Data entries:
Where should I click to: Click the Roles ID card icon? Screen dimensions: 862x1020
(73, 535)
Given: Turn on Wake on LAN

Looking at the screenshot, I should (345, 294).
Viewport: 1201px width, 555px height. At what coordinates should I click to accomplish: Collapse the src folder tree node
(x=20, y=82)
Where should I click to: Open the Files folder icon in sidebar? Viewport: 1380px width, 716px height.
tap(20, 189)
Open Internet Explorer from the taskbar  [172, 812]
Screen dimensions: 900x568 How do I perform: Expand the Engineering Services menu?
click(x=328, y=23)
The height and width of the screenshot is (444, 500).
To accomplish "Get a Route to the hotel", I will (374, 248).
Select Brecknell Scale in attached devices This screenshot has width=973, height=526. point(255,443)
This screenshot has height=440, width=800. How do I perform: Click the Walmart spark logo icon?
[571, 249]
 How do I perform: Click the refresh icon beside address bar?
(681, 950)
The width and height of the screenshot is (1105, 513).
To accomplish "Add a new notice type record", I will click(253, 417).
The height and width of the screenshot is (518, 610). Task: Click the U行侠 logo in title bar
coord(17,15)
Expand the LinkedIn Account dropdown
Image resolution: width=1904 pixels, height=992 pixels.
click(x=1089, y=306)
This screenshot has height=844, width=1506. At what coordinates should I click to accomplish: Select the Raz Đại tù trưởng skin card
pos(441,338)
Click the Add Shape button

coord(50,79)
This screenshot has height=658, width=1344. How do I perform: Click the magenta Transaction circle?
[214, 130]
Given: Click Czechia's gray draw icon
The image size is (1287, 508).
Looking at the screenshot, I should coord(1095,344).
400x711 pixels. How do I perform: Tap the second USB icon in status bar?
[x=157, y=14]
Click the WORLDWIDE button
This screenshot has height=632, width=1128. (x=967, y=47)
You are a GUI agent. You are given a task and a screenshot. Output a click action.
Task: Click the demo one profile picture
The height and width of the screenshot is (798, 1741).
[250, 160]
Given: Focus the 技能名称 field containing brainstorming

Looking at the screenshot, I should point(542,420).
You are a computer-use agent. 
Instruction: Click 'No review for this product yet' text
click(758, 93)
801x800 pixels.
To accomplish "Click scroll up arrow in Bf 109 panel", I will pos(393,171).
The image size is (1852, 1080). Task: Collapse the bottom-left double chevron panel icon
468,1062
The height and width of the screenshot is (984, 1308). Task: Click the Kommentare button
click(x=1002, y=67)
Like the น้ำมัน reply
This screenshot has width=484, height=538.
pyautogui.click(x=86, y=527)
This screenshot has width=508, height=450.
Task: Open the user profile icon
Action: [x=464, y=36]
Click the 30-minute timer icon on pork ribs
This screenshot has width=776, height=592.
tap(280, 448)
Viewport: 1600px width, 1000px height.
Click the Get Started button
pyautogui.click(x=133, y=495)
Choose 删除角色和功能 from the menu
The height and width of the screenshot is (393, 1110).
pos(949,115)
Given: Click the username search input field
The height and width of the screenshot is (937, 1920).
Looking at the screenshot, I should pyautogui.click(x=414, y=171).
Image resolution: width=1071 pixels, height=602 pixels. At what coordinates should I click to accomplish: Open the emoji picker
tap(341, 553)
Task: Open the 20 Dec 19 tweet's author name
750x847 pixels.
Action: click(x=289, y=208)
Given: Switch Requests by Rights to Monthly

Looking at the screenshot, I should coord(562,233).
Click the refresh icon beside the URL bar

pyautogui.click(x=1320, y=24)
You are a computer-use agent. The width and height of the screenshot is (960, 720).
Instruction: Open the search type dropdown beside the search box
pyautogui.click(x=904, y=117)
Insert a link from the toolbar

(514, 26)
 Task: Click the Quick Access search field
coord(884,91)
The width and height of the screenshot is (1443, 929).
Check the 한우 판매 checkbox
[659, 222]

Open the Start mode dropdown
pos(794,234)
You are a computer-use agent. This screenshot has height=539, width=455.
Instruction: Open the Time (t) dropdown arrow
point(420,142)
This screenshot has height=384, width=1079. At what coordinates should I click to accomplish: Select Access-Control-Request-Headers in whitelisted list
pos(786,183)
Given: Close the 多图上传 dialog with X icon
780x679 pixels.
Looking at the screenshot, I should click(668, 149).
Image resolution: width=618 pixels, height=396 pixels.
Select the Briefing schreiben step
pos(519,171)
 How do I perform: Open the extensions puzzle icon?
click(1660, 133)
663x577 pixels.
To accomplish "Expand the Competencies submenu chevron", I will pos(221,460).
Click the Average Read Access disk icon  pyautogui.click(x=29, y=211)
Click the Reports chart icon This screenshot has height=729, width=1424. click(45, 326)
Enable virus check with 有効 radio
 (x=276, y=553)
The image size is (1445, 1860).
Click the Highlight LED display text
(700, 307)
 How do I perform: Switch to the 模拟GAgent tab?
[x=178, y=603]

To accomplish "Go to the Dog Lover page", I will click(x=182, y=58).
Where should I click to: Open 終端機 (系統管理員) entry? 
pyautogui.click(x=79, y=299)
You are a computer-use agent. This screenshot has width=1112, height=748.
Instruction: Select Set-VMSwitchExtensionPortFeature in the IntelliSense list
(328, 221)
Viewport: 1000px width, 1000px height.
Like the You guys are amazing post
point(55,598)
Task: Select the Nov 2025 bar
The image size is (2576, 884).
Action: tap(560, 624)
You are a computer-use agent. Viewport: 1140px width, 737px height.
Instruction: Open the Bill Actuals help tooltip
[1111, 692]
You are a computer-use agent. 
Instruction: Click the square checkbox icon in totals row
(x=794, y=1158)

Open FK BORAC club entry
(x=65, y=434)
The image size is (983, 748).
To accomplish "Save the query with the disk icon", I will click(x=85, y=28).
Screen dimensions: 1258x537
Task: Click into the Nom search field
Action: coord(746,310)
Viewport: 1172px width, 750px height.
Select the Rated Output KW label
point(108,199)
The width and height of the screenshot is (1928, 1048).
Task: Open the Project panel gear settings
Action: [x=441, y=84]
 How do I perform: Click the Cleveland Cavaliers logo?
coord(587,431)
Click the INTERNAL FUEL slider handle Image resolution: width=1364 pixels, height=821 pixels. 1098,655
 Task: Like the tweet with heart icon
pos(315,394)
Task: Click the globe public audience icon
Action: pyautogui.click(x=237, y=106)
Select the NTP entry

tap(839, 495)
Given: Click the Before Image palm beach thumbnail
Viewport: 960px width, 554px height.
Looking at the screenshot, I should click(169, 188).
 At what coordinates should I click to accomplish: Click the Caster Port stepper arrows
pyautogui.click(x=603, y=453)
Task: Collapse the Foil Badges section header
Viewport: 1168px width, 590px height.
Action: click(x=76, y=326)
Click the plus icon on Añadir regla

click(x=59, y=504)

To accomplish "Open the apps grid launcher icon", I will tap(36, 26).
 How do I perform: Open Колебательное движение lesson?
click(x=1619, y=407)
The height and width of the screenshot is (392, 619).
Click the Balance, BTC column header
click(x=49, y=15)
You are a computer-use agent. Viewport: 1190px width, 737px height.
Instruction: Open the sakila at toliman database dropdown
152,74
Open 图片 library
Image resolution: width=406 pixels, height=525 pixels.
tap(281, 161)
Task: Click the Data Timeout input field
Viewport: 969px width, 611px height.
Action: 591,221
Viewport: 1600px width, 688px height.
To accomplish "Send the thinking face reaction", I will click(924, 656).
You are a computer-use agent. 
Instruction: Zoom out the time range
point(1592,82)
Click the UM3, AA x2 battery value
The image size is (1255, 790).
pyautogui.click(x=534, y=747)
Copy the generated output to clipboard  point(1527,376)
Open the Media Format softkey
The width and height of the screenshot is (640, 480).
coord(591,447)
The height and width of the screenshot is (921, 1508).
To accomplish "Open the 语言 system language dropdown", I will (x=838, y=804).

About this exercise: For the word "computer", find every line in the data that holds it and copy that line.

Solution to this exercise:
You are a computer-use agent. 
You are a computer-use agent. The width and height of the screenshot is (960, 720).
You are a computer-use agent. This screenshot has height=539, width=455.
You are a computer-use agent. This screenshot has width=1112, height=748.
You are a computer-use agent. Viewport: 1140px width, 737px height.
You are a computer-use agent. 
You are a computer-use agent. Viewport: 1190px width, 737px height.
You are a computer-use agent. 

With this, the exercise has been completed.